Repeat the lines of the data exactly, from the first one through the one that contains "Go to the previous page arrow".
+++ Provided entries
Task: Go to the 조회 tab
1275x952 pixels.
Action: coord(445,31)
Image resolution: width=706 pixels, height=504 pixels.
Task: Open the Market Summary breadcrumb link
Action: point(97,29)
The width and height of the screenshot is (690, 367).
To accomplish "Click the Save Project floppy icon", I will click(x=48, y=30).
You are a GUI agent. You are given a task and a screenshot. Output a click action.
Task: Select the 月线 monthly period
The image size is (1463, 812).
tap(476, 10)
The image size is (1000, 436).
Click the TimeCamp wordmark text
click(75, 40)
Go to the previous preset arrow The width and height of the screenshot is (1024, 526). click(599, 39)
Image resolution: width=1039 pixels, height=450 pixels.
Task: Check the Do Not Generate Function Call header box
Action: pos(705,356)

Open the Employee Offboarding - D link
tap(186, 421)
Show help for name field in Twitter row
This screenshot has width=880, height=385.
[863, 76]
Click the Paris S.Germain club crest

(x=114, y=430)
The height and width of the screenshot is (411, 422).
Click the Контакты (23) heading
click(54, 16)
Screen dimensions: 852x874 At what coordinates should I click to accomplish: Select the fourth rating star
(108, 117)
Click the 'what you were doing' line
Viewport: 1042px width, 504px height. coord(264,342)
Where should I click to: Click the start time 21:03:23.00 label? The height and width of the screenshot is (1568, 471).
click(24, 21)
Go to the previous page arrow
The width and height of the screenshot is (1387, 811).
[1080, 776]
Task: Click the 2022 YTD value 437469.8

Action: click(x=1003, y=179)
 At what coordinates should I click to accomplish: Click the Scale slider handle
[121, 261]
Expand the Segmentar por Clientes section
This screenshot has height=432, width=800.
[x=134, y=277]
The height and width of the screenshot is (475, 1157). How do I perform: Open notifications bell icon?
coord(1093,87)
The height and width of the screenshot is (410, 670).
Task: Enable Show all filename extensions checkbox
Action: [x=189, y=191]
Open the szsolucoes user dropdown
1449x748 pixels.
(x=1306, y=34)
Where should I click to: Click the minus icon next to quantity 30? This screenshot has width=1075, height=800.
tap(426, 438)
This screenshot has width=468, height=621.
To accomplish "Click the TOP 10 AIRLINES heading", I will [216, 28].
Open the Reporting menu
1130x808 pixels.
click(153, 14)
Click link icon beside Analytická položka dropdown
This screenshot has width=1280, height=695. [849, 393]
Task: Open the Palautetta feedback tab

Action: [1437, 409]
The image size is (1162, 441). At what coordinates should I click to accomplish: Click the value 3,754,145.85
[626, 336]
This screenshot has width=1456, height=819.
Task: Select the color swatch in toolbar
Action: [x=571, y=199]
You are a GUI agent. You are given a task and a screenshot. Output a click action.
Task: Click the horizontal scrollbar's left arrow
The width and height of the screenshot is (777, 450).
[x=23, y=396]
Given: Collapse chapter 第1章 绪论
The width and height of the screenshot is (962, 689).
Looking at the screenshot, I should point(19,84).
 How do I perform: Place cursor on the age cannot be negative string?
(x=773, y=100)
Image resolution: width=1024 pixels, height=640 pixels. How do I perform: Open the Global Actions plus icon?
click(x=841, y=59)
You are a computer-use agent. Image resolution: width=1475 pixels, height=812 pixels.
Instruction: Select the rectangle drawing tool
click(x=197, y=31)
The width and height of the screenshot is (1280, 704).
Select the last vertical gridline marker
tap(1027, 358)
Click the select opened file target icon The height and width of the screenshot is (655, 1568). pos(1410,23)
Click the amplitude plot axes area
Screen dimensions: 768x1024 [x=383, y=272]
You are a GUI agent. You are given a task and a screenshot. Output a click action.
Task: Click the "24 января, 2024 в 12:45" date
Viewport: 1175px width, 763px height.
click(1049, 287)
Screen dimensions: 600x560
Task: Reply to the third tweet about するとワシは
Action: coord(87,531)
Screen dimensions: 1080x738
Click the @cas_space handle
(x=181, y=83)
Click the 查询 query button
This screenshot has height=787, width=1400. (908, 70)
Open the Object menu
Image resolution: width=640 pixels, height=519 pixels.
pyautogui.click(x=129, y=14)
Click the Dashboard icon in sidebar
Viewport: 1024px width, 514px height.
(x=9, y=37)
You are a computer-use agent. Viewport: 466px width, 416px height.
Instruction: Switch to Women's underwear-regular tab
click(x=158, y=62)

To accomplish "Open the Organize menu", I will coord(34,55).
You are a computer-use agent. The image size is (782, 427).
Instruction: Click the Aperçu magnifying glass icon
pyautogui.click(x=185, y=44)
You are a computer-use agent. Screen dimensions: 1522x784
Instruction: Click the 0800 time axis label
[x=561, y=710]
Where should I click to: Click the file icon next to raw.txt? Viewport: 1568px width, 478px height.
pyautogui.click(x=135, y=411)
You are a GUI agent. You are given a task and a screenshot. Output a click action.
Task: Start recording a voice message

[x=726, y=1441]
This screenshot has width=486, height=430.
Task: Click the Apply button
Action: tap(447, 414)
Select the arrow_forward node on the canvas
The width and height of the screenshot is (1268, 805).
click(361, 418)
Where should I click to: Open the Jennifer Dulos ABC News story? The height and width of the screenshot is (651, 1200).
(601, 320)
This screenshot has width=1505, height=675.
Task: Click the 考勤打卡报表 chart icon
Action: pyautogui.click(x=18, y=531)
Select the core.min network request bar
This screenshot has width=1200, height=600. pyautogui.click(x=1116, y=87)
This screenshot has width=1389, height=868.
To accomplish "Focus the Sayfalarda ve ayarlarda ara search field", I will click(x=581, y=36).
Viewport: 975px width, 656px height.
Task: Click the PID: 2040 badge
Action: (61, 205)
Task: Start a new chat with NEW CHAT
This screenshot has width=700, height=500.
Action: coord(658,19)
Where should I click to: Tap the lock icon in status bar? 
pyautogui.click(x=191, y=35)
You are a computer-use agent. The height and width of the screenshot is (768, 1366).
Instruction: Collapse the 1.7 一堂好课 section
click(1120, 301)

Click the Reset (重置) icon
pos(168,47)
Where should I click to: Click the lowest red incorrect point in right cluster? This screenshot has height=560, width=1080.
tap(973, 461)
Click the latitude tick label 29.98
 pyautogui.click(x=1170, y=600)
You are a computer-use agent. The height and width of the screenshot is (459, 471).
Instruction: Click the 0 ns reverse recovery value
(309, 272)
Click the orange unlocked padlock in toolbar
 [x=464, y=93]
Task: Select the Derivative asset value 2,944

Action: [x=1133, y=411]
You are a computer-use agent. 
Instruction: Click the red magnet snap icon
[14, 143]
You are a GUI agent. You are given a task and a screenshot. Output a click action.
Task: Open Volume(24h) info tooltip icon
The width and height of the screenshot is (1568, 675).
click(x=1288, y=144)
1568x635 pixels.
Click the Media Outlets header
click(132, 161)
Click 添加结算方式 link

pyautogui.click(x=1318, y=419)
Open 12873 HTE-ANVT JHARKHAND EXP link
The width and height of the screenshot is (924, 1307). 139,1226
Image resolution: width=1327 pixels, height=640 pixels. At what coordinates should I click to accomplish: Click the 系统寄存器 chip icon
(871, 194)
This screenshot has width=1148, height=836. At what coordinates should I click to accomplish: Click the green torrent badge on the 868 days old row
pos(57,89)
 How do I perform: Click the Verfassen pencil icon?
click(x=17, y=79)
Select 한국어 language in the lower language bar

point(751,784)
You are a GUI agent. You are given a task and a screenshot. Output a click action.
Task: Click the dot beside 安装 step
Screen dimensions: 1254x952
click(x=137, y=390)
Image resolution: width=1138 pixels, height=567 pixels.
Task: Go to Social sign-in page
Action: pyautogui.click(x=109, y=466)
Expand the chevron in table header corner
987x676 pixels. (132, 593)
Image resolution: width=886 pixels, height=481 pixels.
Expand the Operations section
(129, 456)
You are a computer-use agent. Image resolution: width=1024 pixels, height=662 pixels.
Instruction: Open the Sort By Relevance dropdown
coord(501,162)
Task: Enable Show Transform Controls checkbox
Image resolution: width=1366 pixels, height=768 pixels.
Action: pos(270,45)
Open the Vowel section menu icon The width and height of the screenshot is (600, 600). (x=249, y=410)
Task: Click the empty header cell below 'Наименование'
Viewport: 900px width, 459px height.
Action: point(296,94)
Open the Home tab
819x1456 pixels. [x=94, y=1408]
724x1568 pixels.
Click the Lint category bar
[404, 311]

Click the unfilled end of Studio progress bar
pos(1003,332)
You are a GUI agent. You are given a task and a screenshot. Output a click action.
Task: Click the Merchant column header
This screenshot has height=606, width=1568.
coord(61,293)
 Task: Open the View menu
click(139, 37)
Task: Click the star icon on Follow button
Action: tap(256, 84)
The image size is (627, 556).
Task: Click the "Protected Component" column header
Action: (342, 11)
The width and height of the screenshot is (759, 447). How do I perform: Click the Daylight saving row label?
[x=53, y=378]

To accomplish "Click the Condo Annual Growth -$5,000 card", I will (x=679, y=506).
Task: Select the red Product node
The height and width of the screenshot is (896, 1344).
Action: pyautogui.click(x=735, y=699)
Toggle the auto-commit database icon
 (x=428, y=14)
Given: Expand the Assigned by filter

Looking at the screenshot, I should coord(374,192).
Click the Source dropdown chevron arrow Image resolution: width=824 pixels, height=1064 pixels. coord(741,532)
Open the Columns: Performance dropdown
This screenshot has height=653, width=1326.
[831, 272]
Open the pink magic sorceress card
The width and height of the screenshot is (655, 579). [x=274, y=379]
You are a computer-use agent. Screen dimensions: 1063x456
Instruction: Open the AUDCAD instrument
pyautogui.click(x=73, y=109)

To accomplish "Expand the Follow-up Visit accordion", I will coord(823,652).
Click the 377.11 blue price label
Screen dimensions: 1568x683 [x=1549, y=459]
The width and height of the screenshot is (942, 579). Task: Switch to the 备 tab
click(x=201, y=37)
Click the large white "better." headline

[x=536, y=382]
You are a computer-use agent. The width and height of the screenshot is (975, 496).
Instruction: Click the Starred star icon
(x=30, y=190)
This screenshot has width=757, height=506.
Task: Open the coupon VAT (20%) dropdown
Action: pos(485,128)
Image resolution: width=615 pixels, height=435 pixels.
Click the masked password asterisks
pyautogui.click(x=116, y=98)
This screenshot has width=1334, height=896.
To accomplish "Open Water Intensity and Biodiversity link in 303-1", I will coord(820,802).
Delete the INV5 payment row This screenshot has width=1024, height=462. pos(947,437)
++++++
Written solution ->
Task: Go to the 조회 tab
1275x952 pixels.
Action: coord(445,31)
Image resolution: width=706 pixels, height=504 pixels.
Task: Open the Market Summary breadcrumb link
Action: point(97,29)
The width and height of the screenshot is (690, 367).
To accomplish "Click the Save Project floppy icon", I will click(x=48, y=30).
You are a GUI agent. You are given a task and a screenshot. Output a click action.
Task: Select the 月线 monthly period
The image size is (1463, 812).
tap(476, 10)
The image size is (1000, 436).
Click the TimeCamp wordmark text
click(75, 40)
Go to the previous preset arrow The width and height of the screenshot is (1024, 526). click(599, 39)
Image resolution: width=1039 pixels, height=450 pixels.
Task: Check the Do Not Generate Function Call header box
Action: pos(705,356)

Open the Employee Offboarding - D link
tap(186, 421)
Show help for name field in Twitter row
This screenshot has width=880, height=385.
[863, 76]
Click the Paris S.Germain club crest

(x=114, y=430)
The height and width of the screenshot is (411, 422).
Click the Контакты (23) heading
click(54, 16)
Screen dimensions: 852x874 At what coordinates should I click to accomplish: Select the fourth rating star
(108, 117)
Click the 'what you were doing' line
Viewport: 1042px width, 504px height. coord(264,342)
Where should I click to: Click the start time 21:03:23.00 label? The height and width of the screenshot is (1568, 471).
click(24, 21)
Go to the previous page arrow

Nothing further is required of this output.